We've had good experiences making techno music in the digital age, with computers doing the heavy lifting, but now it's time to go back to good old-fashioned instruments and explore how they serve the purpose of producing electronic music.
It might seem counterintuitive, but that's exactly what Klangphonics wanted to find out. The Berlin band produces techno music using a variety of instruments and sounds that would otherwise be considered unconventional for the job, such as ukuleles, cats, pans, buckets and even wine glasses.
Without the visual context, most listeners would probably not assume that Klangphonics' music was made outside of a computer. The group have proven inventive every step of the way, achieving a sound that feels very similar to techno while also achieving a refreshing tone that is unique in itself.

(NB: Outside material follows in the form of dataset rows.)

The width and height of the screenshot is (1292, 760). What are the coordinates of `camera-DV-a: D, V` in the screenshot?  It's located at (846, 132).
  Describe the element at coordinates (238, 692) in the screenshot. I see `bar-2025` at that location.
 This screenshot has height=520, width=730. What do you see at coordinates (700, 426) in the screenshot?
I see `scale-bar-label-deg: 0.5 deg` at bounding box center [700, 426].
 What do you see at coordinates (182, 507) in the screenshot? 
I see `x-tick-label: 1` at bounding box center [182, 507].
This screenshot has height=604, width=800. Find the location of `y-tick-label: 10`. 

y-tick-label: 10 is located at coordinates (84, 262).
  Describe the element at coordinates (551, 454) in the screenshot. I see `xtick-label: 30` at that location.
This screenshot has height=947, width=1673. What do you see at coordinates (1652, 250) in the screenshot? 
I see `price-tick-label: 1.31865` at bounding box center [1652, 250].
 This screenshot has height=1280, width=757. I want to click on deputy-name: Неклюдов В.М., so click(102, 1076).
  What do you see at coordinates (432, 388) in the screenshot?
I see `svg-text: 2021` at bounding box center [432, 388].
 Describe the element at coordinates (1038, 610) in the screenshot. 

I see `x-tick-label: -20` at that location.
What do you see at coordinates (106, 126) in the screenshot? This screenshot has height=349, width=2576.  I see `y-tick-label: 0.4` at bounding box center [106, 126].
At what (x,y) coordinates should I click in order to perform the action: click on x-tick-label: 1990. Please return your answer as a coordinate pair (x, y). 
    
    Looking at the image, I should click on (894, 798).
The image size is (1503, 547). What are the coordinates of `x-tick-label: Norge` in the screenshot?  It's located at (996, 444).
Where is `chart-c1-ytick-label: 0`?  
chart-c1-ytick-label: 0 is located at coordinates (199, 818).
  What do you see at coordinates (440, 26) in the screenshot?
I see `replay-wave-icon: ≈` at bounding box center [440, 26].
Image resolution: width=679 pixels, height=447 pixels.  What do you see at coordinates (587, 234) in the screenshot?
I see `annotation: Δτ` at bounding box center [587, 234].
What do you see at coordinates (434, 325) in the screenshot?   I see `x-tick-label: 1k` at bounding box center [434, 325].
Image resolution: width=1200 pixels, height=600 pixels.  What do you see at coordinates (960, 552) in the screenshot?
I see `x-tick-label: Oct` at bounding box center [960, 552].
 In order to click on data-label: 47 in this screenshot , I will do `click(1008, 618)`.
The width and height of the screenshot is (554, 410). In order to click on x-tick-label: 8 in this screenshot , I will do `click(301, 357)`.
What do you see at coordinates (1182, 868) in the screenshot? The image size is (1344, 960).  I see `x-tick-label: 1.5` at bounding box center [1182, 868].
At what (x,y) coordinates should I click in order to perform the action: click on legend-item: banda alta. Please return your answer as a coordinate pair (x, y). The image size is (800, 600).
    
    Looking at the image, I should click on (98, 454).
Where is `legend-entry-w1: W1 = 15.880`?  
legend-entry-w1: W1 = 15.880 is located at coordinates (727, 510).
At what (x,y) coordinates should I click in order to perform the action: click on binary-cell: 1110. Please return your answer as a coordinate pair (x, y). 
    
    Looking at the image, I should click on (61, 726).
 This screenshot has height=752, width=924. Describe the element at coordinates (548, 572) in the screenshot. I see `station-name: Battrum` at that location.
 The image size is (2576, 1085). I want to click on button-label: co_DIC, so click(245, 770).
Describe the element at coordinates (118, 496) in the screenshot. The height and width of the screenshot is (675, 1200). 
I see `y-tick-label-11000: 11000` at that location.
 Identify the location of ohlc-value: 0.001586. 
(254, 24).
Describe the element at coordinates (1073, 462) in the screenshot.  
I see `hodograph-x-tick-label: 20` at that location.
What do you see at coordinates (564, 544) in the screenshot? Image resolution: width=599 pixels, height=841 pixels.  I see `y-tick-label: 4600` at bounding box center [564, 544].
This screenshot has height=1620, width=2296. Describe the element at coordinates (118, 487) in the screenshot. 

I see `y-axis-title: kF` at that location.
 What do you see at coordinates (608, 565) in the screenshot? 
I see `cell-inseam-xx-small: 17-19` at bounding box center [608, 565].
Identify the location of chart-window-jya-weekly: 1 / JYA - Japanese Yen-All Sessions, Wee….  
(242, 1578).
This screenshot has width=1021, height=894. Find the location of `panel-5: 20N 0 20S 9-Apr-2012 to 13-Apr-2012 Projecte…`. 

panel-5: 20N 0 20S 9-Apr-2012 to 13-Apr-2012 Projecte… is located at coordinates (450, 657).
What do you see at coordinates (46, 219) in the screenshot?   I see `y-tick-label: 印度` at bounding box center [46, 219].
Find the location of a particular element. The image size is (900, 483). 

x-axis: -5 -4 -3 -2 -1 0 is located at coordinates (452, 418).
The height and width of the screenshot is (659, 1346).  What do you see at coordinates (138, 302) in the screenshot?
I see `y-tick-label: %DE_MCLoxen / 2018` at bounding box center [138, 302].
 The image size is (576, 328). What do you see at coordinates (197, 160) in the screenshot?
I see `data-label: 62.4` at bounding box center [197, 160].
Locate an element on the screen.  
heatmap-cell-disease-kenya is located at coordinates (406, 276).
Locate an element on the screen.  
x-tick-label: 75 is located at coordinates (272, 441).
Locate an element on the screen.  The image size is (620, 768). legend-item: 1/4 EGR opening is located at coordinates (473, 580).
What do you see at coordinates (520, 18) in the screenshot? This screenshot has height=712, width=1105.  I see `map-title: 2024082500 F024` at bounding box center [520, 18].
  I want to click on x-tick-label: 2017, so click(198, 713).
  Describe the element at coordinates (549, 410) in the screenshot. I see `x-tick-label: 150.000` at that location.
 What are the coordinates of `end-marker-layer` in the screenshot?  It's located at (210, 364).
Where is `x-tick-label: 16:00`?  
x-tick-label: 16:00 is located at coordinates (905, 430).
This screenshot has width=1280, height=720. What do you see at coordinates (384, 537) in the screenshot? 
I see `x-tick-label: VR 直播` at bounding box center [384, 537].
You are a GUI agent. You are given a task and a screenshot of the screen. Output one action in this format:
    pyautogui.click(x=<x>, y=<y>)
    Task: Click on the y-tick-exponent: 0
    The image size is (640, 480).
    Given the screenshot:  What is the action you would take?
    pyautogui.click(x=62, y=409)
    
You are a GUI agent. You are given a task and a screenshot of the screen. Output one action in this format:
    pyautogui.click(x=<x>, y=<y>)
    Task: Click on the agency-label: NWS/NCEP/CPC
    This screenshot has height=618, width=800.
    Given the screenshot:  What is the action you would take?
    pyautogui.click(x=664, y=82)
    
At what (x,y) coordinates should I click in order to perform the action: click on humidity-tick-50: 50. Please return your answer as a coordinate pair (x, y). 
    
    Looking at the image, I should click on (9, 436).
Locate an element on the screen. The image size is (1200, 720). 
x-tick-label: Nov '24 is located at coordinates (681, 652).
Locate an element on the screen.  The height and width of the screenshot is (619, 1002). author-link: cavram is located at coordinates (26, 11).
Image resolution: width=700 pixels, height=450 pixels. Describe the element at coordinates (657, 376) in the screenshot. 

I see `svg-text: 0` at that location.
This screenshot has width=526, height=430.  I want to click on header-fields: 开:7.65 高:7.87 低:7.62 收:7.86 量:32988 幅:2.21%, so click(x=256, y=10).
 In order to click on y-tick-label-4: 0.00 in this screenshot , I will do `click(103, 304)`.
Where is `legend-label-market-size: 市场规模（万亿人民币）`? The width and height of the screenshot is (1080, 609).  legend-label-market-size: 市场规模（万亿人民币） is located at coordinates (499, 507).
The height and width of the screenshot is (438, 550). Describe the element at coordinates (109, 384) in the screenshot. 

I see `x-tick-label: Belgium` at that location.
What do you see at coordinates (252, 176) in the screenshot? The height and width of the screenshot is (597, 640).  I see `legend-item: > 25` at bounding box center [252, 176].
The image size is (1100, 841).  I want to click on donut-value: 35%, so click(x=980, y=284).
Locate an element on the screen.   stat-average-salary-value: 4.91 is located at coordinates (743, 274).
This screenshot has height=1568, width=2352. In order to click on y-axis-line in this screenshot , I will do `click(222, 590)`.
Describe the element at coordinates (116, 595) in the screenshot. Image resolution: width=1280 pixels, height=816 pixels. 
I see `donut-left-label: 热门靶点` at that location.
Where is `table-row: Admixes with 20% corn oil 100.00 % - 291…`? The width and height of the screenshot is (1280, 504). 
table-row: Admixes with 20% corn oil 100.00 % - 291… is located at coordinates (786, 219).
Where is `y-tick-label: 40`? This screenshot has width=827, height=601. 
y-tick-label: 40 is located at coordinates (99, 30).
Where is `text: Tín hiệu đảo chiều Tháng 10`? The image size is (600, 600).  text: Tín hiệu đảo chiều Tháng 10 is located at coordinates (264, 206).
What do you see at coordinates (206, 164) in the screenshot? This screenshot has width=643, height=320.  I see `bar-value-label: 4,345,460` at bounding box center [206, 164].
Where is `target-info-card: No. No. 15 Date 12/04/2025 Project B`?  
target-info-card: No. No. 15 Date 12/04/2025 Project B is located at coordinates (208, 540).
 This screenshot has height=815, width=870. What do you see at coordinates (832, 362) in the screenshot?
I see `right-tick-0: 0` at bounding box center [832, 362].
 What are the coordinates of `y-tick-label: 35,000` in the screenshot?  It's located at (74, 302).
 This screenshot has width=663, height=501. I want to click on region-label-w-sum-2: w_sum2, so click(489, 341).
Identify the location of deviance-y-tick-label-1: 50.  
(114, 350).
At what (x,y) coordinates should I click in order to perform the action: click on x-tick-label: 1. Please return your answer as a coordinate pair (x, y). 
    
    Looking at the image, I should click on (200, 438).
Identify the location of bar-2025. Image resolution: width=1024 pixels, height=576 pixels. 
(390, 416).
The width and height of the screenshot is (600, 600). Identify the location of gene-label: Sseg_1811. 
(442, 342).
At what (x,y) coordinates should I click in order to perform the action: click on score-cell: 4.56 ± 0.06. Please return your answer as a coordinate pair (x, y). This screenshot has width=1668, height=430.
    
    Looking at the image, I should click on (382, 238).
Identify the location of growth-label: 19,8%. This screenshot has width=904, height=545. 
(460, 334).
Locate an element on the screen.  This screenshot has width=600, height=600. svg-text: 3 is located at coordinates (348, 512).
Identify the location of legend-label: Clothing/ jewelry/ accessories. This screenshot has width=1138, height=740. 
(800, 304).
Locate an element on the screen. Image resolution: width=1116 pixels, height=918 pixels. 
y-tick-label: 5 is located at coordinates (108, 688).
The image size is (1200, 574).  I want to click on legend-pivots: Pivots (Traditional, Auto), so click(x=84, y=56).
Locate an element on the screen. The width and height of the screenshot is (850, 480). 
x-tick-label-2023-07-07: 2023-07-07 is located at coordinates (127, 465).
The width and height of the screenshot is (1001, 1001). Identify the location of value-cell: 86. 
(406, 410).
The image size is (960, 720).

Klangphonics' website explains that the thought process behind the group's approach is straightforward.
"Using a combination of acoustic instruments and electronic elements, they bridge the gap between producer and live band," the website reads. "The result is a very natural, organic sound that still retains the energy of deep house and melodic techno."
While many would be frustrated by such self-imposed limitations, Klangphonics has found an otherwise unoccupied creative lane. The group has uploaded live sessions to their YouTube channel and also released their debut album, Songs to Try, last year.